However, when I build your libaudit with the distro CFLAGS:

cc    -c -o main.o main.c
cc  -o main main.o -lm
cc    -c -o libaudit.o libaudit.c
cc "-g2 -O3 -pipe -fPIC -Wformat -Wformat-security -fno-omit-frame-pointer -fexceptions -D_FORTIFY_SOURCE=2 -fstack-protector --param ssp-buffer-size=32 -fasynchronous-unwind-tables -ftree-vectorize -feliminate-unused-debug-types -Wall -Wno-error -Wp,-D_REENTRANT" -shared -o libaudit.so libaudit.o
time ./main
0.03user 0.00system 0:00.03elapsed 100%CPU (0avgtext+0avgdata 5728maxresident)k
0inputs+0outputs (0major+67minor)pagefaults 0swaps
time env LD_AUDIT=./libaudit.so ./main
0.03user 0.00system 0:00.04elapsed 95%CPU (0avgtext+0avgdata 9296maxresident)k
0inputs+0outputs (0major+159minor)pagefaults 0swaps

Note that libaudit is being built with the CFLAGS, not the binary (representing a proprietary game). Also note changing -O3 to the normalised package -O2 has zero difference.

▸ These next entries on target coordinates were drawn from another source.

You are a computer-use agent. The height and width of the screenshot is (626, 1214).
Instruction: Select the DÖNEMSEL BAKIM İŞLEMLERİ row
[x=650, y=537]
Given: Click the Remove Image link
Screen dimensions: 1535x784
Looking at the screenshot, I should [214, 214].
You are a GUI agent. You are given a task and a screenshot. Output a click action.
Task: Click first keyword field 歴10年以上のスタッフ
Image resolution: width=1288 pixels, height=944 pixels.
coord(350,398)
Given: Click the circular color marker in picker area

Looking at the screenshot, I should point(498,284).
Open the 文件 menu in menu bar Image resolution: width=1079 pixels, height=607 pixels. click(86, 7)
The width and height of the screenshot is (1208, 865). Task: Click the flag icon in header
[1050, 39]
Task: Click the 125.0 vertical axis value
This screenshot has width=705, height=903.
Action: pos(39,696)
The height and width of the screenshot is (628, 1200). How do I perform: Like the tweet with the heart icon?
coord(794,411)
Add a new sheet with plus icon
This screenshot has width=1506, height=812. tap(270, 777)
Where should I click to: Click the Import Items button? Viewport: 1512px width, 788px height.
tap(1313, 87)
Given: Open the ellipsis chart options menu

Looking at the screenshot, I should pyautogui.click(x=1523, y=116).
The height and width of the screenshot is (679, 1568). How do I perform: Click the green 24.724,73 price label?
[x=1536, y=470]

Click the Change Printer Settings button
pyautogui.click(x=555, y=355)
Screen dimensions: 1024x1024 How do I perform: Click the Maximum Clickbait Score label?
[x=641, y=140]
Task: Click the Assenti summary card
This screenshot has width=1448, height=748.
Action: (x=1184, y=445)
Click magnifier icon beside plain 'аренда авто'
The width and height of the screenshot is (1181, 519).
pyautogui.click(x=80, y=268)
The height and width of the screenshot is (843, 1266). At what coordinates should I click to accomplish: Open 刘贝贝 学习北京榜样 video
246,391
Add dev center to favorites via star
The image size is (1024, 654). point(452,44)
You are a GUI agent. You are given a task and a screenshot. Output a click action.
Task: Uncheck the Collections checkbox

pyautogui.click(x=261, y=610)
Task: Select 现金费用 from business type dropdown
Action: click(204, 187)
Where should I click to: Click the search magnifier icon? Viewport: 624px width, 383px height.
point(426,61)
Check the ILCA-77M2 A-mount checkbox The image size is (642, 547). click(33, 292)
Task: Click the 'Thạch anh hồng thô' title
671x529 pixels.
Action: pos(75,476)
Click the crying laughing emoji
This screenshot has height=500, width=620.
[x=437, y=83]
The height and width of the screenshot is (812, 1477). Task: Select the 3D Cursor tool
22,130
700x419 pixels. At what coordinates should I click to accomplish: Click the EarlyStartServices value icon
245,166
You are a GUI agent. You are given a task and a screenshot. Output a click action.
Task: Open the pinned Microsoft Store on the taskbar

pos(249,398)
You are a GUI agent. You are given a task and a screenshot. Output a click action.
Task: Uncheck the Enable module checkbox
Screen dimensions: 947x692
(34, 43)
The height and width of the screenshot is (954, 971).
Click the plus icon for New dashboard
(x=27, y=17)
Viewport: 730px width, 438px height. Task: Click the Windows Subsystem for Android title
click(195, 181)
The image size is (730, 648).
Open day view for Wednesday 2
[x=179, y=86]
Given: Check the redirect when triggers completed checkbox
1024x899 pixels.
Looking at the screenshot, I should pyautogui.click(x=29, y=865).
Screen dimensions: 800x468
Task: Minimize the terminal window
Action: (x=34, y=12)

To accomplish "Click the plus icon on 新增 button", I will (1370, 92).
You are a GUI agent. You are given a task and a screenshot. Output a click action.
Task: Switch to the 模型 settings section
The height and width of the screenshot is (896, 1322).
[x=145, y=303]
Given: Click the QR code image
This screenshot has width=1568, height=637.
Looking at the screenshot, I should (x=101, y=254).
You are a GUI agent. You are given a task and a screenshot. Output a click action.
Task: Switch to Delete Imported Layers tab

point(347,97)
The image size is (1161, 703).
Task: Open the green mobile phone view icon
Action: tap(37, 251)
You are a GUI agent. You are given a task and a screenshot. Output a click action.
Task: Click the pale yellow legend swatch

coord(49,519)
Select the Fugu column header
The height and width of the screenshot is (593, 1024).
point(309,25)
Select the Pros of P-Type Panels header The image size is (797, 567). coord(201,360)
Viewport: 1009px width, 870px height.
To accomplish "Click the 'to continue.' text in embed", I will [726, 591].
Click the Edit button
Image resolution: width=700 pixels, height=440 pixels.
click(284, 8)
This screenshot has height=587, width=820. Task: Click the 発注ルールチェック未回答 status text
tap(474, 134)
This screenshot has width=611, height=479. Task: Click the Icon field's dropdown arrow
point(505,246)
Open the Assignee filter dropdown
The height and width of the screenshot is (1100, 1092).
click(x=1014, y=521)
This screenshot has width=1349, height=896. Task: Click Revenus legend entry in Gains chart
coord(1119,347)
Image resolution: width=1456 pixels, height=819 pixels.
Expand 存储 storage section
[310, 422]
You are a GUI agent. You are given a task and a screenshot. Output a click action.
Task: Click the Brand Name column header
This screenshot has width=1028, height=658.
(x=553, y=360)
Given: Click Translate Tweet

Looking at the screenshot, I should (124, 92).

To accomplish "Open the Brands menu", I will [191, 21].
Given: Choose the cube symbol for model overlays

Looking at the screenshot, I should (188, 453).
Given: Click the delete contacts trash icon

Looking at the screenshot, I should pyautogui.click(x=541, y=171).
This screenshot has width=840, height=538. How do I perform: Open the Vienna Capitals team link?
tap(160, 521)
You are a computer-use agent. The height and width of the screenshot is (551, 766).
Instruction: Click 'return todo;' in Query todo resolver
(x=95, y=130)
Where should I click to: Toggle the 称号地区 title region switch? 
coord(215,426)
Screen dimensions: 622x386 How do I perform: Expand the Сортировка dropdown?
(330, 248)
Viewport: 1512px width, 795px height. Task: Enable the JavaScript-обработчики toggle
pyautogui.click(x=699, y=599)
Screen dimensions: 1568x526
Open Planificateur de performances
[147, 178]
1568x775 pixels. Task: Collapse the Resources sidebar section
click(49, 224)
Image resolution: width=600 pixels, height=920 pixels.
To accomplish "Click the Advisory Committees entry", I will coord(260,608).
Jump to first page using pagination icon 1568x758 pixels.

If I reintroduce your -fno-builtin-sqrt call, then the regression is back:

CFLAGS='-fno-builtin-sqrt' make
cc -fno-builtin-sqrt   -c -o main.o main.c
cc -fno-builtin-sqrt -o main main.o -lm
cc -fno-builtin-sqrt   -c -o libaudit.o libaudit.c
cc "-g2 -O2 -pipe -fPIC -Wformat -Wformat-security -fno-omit-frame-pointer -fexceptions -D_FORTIFY_SOURCE=2 -fstack-protector --param ssp-buffer-size=32 -fasynchronous-unwind-tables -ftree-vectorize -feliminate-unused-debug-types -Wall -Wno-error -Wp,-D_REENTRANT" -shared -o libaudit.so libaudit.o
time ./main
0.12user 0.00system 0:00.12elapsed 100%CPU (0avgtext+0avgdata 5904maxresident)k
0inputs+0outputs (0major+69minor)pagefaults 0swaps
time env LD_AUDIT=./libaudit.so ./main
1.09user 0.00system 0:01.09elapsed 99%CPU (0avgtext+0avgdata 8736maxresident)k
0inputs+0outputs (0major+154minor)pagefaults 0swaps

Thus I assume this is more about symbol resolution time, thus, I hacked the demo to call some gtk_ calls:

+ ./main

real    0m0.128s
user    0m0.113s
sys 0m0.010s
+ env LD_AUDIT=./libaudit.so ./main

real    0m0.150s
user    0m0.135s
sys 0m0.011s

Even building everything with hardening didn't make a significant difference after.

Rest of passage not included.